Company to insure 40-year mortgages


Wednesday, October 11th, 2006

Genworth Financial to make ownership more affordable

Michael Kane
Sun

Genworth Financial announced on Tuesday that it will be insuring 40-year mortgages in an effort to help more Canadians afford a home while expanding their choices.

The extended repayment time could shave $300 from the monthly cost of a typical $300,000 loan in Vancouver. However, if borrowers make those payments for 40 years, the final cost of their loan will be $741,681, or $187,941 more than if they used the standard 25-year payment schedule.

The 40-year option is designed to provide lower monthly payments for the initial years of ownership, said Peter Vukanovich, president of Genworth Financial Canada. As household income climbs, buyers can increase payments to reduce the life of their mortgage.

“This isn’t for somebody who doesn’t see any growth in their income,” Vukanovich said in an interview. “The reality is that this will add to the cost of the mortgage if you let it go for 40 years, so you want people to take advantage of the pre-payment privileges that lenders offer.”

Since Genworth pioneered 35-year mortgages earlier this year, they have been chosen by more than 20 per cent of buyers with less than a 25-per-cent down payment, according to Invis mortgage brokers.

“I have been surprised how much this does seem to fit our customers’ needs,” said Andrew Moor, Invis president and CEO. “Real estate prices are so high in certain urban areas that young people need these kinds of improvements to be able to afford to carry a mortgage.”

Wells Fargo Financial Corp. Canada launched the first 40-year mortgage available across the country this past June. GE Money had already offered a 40-year mortgage in just B.C., Alberta and Ontario.

In Vancouver, Invis broker Rob Regan-Pollock is seeing increasing demand for extended mortgages from young professionals who expect career and income growth.

He also has clients who have chosen a longer mortgage to get the home they want rather than settle for something smaller or move to a more affordable neighbourhood. They expect to shorten the life of their mortgage by increasing payments as household income improves.

An extended mortgage might also be considered by single-income families where a stay-at-home spouse plans to return to work when children start school.

Regan-Pollock cautioned that the lower monthly payment must be balanced against higher Genworth insurance costs, higher interest payments and the fact that home equity will build more slowly.

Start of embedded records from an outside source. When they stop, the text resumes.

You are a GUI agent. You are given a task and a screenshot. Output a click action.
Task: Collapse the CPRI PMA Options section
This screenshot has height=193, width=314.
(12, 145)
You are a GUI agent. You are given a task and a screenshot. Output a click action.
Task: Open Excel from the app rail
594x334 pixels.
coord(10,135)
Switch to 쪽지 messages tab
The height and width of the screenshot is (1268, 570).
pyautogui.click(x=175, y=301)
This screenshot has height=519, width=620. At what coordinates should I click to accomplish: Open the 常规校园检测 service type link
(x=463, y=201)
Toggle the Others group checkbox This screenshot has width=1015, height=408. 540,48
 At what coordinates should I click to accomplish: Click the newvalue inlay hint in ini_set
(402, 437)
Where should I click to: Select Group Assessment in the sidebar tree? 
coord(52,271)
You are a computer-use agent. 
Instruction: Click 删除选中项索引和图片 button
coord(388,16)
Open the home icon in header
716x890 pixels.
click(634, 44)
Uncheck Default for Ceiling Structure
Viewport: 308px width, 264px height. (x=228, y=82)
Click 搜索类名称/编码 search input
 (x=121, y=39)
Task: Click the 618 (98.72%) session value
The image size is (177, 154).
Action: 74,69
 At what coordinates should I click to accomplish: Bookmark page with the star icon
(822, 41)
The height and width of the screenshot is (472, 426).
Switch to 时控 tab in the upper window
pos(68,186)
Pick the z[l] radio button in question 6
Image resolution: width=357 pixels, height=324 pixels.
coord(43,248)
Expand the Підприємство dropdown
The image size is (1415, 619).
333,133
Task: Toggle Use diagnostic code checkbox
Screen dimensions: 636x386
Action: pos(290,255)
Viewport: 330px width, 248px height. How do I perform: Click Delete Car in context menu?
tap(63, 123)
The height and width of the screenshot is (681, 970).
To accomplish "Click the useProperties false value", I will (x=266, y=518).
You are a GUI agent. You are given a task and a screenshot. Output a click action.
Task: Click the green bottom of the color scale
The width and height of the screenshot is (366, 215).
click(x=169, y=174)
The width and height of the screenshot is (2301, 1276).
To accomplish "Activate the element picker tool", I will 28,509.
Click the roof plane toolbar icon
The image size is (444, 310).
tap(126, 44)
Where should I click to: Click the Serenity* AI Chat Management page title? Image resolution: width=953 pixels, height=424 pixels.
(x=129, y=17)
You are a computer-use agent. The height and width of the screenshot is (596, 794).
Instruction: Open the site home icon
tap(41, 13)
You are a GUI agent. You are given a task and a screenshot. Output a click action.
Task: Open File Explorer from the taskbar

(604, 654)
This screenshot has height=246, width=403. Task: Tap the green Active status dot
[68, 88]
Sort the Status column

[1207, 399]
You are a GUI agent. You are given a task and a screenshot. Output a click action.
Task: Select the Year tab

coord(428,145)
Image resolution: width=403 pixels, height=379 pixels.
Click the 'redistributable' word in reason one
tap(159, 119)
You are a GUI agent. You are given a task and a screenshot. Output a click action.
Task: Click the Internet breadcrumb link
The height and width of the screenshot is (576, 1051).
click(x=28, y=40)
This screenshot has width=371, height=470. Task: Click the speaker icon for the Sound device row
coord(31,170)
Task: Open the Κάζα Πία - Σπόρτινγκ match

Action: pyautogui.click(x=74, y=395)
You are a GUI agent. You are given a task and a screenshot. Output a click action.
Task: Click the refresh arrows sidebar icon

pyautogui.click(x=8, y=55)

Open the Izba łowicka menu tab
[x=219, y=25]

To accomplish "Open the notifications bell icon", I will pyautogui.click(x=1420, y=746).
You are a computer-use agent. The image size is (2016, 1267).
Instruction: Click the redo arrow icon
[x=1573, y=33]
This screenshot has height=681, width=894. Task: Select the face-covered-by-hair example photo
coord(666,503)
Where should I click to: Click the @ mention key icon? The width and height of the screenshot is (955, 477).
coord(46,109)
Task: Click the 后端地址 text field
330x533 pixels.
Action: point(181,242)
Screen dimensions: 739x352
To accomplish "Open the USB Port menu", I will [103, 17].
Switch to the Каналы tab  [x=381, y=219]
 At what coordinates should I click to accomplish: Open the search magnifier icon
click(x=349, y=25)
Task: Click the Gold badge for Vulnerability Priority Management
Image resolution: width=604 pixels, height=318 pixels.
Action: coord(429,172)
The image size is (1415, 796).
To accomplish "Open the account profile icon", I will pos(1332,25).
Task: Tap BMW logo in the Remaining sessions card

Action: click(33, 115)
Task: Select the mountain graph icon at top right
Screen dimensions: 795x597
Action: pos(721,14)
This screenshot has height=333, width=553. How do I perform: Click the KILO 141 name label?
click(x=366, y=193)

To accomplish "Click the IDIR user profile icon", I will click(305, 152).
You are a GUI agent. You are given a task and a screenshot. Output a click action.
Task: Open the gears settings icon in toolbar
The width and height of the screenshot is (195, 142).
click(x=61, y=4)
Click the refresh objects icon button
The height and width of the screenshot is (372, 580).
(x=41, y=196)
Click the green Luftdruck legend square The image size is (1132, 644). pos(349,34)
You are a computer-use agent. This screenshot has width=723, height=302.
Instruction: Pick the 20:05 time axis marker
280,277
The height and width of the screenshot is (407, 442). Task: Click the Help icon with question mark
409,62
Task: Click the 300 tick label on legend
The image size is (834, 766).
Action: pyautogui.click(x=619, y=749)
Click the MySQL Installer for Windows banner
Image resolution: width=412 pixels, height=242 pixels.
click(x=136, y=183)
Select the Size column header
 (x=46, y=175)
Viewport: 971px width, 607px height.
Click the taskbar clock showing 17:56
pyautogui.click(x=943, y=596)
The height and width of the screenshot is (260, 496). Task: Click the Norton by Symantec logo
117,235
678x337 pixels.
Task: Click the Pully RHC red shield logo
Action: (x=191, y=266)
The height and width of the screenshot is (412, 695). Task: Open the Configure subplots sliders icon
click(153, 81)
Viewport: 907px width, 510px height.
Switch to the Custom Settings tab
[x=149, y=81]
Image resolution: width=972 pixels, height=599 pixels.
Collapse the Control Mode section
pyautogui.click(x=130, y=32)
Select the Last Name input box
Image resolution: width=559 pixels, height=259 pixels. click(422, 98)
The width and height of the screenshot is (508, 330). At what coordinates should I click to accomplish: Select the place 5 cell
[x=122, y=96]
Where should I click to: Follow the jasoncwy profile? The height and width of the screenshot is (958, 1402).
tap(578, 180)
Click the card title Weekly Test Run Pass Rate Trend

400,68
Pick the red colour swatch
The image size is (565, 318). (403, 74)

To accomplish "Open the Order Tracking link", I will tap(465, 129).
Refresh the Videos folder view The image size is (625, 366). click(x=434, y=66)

Like government-owned Canada Mortgage and Housing Corp., publicly traded Genworth makes low down payment loans possible by insuring banks, credit unions and other mortgage lenders against the risk of borrower default.

The homeowner pays the insurance premium, which includes a 0.20-per-cent surcharge for every five years of amortization beyond the traditional 25-year period.

Someone putting five per cent down and borrowing $300,000 over 25 years would pay $8,250 — added up front to the total loan — for Genworth insurance. For a 40-year loan, the premium would be $10,050.

Someone borrowing the same amount after 20 per cent down would see their premiums reduced to $3,000 on a 25-year loan or $4,800 on a 40-year loan.

Long-term borrowers are subject to standard credit rules which include using no more than 40 per cent of income to service debt, Vukanovich said.

CMHC matched Genworth’s 35-year mortgage earlier this year but a spokeswoman for the government agency Tuesday said there are currently no plans to insure 40-year loans.